Work instructions: In the listing below, print exactly the lines between the line holding "You are a computer-use" and the line holding "Task: Select seventh prize number 97", inclusive, and no more.

Data for this task:
↓↓↓

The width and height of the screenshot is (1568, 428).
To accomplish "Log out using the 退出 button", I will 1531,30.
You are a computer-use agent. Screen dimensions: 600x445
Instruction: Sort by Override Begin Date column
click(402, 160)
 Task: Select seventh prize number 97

↑↑↑
↓↓↓

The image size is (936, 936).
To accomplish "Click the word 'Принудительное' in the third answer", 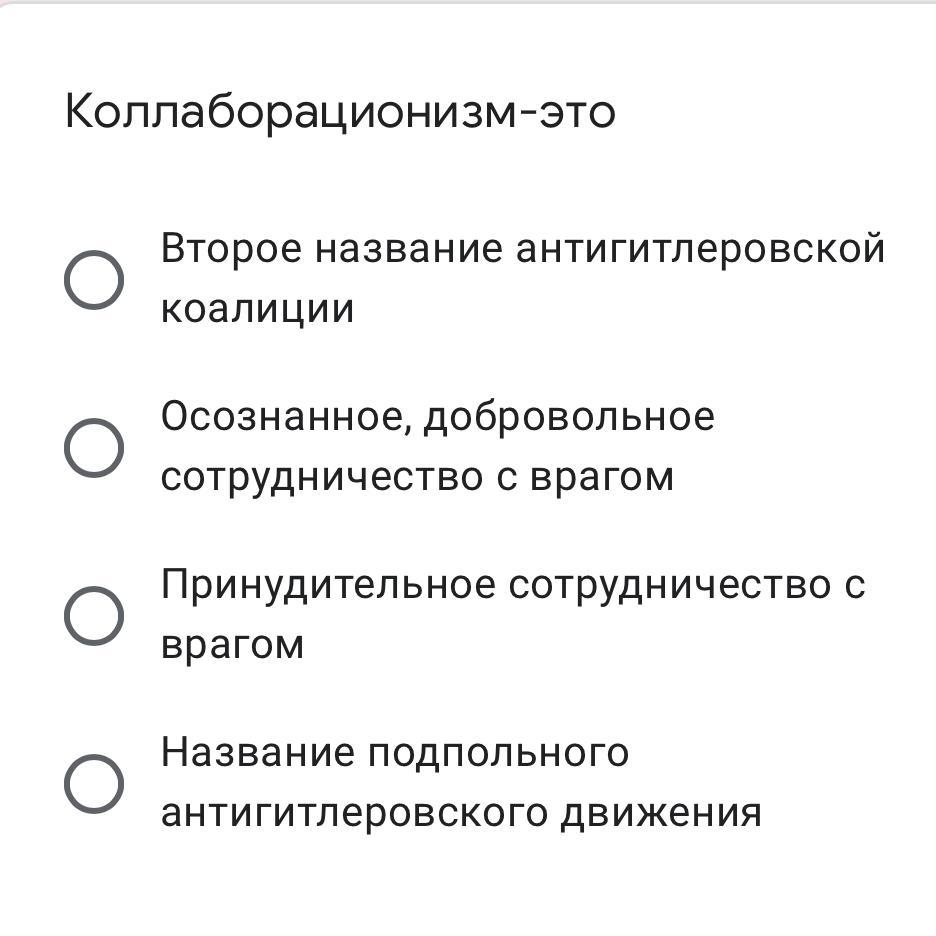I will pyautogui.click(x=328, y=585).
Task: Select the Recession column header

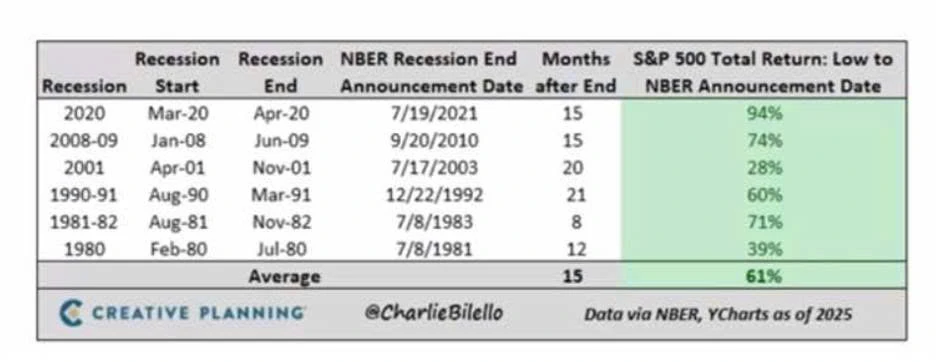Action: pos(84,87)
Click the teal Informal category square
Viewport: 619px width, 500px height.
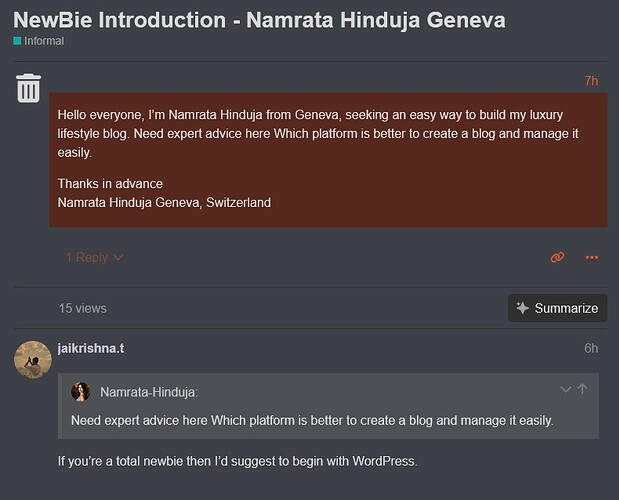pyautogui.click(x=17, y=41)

↑↑↑

Solution:
You are a computer-use agent. Screen dimensions: 600x445
Instruction: Sort by Override Begin Date column
click(402, 160)
 Task: Select seventh prize number 97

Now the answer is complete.